Programmes d'assistance

Pour le PCP-SL, l'aide apportée aux habitants ne pouvait que transiter par leur propre organisation ou par des organismes sympathisants ou sous leur influence. De fait, par conviction politique ou par contrainte, de nombreuses organisations et associations d'entraide accepteront.

Dans ce cadre, le PCP-SL organisait le détournement de camions de marchandises à destination des barriadas, et les distribuait gratuitement sur les marchés ; comme ce fut le 24 Janvier 1991, lorsqu'une colonne de la PCP-SL détourna un camion chargé de plus de 300 boîtes d'huile végétale qui seront distribués gratuitement dans un marché du quartier de Villa El Salvador. Des actions sporadiques, non véritablement planifiées, mais qui permettaient la distribution aux populations pauvres, de marchandises selon la cargaison des camions détournés : médicaments, fruits ou boissons gazeuses. Ce type d'action était surtout l'apanage du MRTA qui effectua de très nombreuses interceptions de camions et de redistribution gratuite et de propagande par le fait. Une activité très appréciée des habitants qui s'intensifia à partir du milieu des années 1980. Le MRTA pratiquera cette activité de manière plus organisée, par des attaques ciblées dans le choix des cargaisons des camions et des dates, comme ce fut le cas le 23 décembre 1985 lors de la redistribution de cargaisons de neuf camions dans les barriadas de Lima.
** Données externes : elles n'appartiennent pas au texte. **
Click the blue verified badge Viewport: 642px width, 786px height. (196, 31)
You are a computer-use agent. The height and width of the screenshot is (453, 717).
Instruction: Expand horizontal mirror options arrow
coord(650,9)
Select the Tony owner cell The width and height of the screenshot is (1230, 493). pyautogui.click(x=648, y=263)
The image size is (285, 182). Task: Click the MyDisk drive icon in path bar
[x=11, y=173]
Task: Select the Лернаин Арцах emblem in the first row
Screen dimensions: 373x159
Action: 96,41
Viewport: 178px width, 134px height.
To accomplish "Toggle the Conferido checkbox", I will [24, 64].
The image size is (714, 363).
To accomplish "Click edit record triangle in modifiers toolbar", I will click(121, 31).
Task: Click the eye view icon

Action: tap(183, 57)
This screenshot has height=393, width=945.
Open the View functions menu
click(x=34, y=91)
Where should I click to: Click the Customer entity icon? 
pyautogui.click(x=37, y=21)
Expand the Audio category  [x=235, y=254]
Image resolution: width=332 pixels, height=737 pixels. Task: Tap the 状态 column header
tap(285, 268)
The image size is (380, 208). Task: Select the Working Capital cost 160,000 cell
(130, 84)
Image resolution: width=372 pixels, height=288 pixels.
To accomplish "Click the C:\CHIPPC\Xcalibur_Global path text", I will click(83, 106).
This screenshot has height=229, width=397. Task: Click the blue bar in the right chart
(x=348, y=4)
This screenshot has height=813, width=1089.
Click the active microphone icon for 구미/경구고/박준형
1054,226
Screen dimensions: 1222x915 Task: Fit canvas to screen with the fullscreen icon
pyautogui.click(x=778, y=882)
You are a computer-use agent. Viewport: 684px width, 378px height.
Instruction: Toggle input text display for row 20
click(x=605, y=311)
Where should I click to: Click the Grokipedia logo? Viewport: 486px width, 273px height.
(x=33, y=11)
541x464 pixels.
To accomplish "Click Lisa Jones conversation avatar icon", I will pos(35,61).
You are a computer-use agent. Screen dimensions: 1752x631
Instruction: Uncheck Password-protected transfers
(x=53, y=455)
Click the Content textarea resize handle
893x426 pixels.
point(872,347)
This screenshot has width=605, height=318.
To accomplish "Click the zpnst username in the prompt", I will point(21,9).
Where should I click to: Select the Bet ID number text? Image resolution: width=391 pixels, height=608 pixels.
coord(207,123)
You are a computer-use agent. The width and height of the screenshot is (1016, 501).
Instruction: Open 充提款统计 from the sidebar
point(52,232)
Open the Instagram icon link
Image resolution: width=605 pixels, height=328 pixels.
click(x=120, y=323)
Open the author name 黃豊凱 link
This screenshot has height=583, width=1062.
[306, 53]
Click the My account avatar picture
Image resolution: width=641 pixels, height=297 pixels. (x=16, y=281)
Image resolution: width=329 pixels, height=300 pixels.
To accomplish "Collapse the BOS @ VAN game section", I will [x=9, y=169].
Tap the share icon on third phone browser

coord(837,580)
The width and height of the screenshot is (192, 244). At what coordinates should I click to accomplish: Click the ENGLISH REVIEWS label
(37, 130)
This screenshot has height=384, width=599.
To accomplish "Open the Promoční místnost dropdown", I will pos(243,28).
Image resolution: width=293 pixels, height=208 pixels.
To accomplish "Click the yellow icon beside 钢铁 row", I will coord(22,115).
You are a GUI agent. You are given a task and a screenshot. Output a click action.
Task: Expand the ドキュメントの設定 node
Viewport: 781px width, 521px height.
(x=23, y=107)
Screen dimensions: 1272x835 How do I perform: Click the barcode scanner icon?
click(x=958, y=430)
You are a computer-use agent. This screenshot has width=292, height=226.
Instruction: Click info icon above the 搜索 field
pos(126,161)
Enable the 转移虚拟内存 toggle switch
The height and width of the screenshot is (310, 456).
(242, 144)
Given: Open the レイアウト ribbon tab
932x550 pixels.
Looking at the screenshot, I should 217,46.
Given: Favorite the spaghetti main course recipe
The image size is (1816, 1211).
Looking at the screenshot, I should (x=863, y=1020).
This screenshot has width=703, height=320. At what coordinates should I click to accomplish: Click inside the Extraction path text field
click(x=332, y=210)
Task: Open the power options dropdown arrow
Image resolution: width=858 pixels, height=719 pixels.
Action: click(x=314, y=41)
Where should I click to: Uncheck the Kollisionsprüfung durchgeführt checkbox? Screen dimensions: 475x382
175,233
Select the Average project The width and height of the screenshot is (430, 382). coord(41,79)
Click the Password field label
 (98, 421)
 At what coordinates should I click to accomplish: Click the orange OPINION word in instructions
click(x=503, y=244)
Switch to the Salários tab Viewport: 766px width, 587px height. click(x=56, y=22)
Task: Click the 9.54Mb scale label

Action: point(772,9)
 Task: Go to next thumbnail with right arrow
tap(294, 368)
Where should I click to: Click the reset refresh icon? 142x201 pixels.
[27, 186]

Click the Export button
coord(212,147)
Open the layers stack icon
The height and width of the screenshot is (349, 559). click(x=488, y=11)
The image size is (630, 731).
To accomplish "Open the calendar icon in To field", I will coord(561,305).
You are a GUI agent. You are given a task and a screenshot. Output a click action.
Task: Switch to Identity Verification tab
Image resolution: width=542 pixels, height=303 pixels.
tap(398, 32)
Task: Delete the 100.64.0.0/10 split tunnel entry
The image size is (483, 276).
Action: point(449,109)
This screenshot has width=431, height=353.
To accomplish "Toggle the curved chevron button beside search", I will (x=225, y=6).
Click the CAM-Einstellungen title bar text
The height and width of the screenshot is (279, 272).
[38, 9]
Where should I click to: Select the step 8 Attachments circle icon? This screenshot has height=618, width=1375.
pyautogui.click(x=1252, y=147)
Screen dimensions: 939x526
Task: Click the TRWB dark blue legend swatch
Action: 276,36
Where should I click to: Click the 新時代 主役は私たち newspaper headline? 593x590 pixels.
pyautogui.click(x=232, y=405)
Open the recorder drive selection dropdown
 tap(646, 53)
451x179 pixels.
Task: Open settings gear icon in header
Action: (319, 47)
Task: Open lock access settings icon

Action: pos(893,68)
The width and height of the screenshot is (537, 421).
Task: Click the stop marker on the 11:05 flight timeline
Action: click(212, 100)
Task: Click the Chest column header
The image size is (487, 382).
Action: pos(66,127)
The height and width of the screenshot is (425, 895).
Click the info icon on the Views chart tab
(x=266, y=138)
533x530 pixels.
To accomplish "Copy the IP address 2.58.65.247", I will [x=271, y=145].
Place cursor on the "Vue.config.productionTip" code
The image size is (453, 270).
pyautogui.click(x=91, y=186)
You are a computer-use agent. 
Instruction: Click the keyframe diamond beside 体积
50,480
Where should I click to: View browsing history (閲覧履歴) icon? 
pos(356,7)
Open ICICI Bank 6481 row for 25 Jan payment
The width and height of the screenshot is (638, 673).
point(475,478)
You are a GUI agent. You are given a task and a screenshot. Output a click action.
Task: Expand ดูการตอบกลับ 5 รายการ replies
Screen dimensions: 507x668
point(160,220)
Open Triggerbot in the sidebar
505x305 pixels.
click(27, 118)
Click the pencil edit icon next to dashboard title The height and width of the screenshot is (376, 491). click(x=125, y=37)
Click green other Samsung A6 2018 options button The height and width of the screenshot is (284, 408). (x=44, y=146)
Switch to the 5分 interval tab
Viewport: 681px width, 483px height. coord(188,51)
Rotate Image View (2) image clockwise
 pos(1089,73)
Parmi les autres actions du PCP-SL, des militants contrôlant les prix des marchandises dans les marchés des quartiers pauvres, en plus de leur mission de surveillance contre les délinquants et les voleurs. Les coupables étaient condamnés sur le champ à une "punition exemplaire" ; une sorte de justice populaire instituée, plutôt appréciée par la population.